Liga Konferencji: nazywali Lecha "drużyną bez talentu". Teraz Włosi piszą o cierpieniu Fiorentiny

Przed dwumeczem Lecha Poznań z Fiorentiną włoscy dziennikarze nie mieli zbyt wysokiego mniemania o graczach "Kolejorza". Rewanżowe spotkanie ćwierćfinału Ligi Konferencji zmusiło jednak media w Italii do refleksji nt. poziomu mistrza Polski.

2023-04-21, 09:34

Liga Konferencji: nazywali Lecha "drużyną bez talentu". Teraz Włosi piszą o cierpieniu Fiorentiny
Mecz Fiorentina - Lech Poznań. Foto: Claudio Giovannini / Zuma Press / Forum

"Lech Poznań to zespół bez szczególnego talentu, ale bardzo solidny i fizyczny z Michaelem Ishaekiem, byłym zawodnikiem Parmy i Crotone, kapitanem i najlepszym strzelcem zespołu z 10 golami. Polacy stawiają na siłę i organizację" - tak recenzował ekipę "Kolejorza" dziennik "Corierre della Serra" po losowaniu 1/4 finału LK.

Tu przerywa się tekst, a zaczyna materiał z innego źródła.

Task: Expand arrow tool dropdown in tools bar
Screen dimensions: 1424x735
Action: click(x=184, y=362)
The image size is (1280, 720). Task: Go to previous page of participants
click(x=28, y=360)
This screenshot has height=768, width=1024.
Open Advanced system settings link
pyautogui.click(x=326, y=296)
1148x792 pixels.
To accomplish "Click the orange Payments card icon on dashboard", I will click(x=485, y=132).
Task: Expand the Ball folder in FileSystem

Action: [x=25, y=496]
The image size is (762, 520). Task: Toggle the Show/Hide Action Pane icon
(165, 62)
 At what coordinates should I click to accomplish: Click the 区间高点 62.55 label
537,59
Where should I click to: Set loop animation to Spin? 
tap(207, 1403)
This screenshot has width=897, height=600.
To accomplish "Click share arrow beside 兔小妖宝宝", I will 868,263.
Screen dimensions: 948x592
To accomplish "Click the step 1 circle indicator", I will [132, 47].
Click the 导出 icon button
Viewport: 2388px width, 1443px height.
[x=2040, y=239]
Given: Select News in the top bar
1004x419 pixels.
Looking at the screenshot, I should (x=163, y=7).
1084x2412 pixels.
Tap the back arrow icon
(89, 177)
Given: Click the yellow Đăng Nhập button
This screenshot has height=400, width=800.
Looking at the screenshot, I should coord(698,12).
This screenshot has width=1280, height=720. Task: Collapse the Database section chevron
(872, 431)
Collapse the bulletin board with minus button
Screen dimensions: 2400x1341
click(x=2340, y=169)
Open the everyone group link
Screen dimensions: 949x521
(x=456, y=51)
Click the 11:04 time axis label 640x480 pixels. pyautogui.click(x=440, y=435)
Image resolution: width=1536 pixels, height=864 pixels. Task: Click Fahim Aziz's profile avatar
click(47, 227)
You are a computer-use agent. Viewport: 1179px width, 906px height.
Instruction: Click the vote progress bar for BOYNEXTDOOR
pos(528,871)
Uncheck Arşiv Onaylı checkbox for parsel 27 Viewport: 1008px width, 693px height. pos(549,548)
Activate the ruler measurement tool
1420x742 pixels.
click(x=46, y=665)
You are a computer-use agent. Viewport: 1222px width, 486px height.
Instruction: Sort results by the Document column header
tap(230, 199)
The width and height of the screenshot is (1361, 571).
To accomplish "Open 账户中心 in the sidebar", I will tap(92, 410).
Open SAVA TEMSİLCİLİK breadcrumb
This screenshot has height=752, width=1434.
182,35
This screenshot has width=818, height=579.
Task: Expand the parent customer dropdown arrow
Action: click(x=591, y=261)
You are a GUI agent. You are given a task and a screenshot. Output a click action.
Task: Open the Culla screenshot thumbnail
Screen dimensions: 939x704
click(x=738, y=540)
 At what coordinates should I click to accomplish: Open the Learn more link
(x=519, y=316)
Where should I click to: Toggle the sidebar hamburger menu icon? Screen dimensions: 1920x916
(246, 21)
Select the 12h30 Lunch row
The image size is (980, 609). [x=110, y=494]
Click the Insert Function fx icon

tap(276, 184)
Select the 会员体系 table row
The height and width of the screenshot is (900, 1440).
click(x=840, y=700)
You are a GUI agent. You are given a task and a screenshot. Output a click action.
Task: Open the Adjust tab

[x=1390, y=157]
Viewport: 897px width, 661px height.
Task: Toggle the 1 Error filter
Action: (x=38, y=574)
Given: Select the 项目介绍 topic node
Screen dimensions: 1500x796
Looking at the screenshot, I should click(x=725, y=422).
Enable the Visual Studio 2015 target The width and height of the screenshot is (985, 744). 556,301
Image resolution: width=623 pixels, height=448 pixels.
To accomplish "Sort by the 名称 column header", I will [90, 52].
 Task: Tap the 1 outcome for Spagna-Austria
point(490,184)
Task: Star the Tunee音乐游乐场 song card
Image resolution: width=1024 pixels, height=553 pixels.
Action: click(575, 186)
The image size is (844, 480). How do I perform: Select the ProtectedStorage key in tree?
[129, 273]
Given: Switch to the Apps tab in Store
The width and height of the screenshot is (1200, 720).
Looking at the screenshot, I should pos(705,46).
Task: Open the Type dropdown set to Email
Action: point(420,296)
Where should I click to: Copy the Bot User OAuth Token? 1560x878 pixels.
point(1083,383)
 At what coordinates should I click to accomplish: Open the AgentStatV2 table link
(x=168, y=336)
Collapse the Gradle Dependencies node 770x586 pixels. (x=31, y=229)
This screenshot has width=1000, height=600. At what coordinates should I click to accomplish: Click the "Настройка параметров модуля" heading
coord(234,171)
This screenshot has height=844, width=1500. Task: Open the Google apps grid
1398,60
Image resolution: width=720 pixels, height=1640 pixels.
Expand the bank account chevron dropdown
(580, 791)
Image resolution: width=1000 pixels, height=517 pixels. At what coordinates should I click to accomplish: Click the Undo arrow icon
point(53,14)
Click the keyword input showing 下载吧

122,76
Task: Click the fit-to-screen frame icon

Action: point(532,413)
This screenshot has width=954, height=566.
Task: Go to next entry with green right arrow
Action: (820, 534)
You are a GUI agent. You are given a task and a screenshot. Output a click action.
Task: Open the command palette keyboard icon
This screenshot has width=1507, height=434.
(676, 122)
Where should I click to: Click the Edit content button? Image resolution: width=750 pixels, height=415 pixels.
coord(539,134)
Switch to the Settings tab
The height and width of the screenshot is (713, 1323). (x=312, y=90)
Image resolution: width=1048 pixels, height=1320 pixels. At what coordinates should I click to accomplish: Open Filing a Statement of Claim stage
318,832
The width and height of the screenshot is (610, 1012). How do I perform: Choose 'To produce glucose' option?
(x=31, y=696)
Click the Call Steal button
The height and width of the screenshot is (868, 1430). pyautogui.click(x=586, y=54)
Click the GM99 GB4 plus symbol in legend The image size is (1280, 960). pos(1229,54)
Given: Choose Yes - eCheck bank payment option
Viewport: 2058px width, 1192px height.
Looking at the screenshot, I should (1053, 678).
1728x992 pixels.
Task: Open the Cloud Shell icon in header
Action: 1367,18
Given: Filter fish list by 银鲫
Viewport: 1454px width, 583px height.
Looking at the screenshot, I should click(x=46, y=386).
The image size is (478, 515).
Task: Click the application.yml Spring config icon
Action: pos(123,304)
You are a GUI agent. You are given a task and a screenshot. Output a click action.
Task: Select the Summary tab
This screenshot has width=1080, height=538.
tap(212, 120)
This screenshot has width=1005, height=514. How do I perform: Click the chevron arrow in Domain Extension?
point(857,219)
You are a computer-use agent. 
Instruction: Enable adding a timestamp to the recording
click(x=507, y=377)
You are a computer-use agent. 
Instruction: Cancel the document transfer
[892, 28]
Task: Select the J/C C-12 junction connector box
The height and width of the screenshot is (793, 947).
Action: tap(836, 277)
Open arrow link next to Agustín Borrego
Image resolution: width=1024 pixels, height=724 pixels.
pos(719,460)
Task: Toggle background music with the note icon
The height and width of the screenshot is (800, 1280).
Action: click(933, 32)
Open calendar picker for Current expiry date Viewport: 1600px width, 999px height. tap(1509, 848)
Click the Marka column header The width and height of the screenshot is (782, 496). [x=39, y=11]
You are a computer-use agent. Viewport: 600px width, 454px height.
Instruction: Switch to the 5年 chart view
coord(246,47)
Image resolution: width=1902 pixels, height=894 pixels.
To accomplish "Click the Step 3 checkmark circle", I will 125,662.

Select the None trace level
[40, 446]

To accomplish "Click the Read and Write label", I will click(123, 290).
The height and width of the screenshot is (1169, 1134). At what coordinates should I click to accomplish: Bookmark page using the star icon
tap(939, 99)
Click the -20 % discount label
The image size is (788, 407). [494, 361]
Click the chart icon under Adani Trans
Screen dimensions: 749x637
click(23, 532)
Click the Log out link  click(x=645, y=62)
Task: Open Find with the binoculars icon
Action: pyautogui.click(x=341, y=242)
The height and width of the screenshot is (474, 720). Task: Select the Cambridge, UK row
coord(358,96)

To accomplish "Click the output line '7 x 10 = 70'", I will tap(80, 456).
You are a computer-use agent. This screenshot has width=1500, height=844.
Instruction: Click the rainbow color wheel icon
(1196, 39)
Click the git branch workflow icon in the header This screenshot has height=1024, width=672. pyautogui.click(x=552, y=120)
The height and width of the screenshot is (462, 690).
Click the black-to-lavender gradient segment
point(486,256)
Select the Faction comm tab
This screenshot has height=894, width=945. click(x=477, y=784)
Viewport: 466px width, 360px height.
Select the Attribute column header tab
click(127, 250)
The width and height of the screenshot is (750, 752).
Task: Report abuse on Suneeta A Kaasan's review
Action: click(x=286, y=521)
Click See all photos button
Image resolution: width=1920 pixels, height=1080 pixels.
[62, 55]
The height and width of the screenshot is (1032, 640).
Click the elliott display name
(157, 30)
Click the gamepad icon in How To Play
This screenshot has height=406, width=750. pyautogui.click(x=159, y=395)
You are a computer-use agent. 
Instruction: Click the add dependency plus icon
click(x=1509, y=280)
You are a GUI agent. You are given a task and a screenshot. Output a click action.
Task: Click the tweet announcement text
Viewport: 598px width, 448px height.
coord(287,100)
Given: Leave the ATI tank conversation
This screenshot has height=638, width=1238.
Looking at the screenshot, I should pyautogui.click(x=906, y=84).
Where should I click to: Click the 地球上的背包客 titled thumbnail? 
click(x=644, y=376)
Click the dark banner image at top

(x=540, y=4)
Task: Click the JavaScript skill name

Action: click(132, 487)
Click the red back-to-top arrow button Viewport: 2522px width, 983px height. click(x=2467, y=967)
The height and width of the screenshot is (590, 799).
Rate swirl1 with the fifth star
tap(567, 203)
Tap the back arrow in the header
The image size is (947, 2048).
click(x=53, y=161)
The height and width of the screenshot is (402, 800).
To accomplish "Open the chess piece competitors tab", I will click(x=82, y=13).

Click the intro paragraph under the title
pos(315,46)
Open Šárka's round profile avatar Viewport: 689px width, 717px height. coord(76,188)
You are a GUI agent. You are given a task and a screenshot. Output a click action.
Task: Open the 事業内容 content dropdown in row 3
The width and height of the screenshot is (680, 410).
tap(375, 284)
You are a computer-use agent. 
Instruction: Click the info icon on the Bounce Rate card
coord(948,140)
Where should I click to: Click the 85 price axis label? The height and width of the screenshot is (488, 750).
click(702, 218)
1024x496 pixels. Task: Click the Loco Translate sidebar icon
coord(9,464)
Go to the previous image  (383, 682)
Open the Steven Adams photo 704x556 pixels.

Rewanż, w którym Lech na kwadrans przed końcem meczu odrobił straty z Poznania, skłonił jednak Włochów do zmiany opinii nt. drużyny ze stolicy Wielkopolski. "W końcówce bramki Sottilego i Castrovilliego pozwoliły oddalić koszmar. Lech prawie dokonał tego, co przed meczem wydawało się niemożliwe. Ostatecznie misja awansu do półfinału zakończyła się dla Fiorentiny sukcesem" - napisał po meczu "Crierre dello Sport". Dziennik dodaje, że awans Fiorentiny "nie obył się bez cierpień".

"Ale nas Fiorentina wystraszyła" - zaznacza "La Gazzetta dello Sport", która zwraca uwagę na kiepską postawę arbitra. "Mecz, którego wynik wydawał się już zapisany i miał być na luzie, stał się batalią, także z powodu sędziego" - czytamy.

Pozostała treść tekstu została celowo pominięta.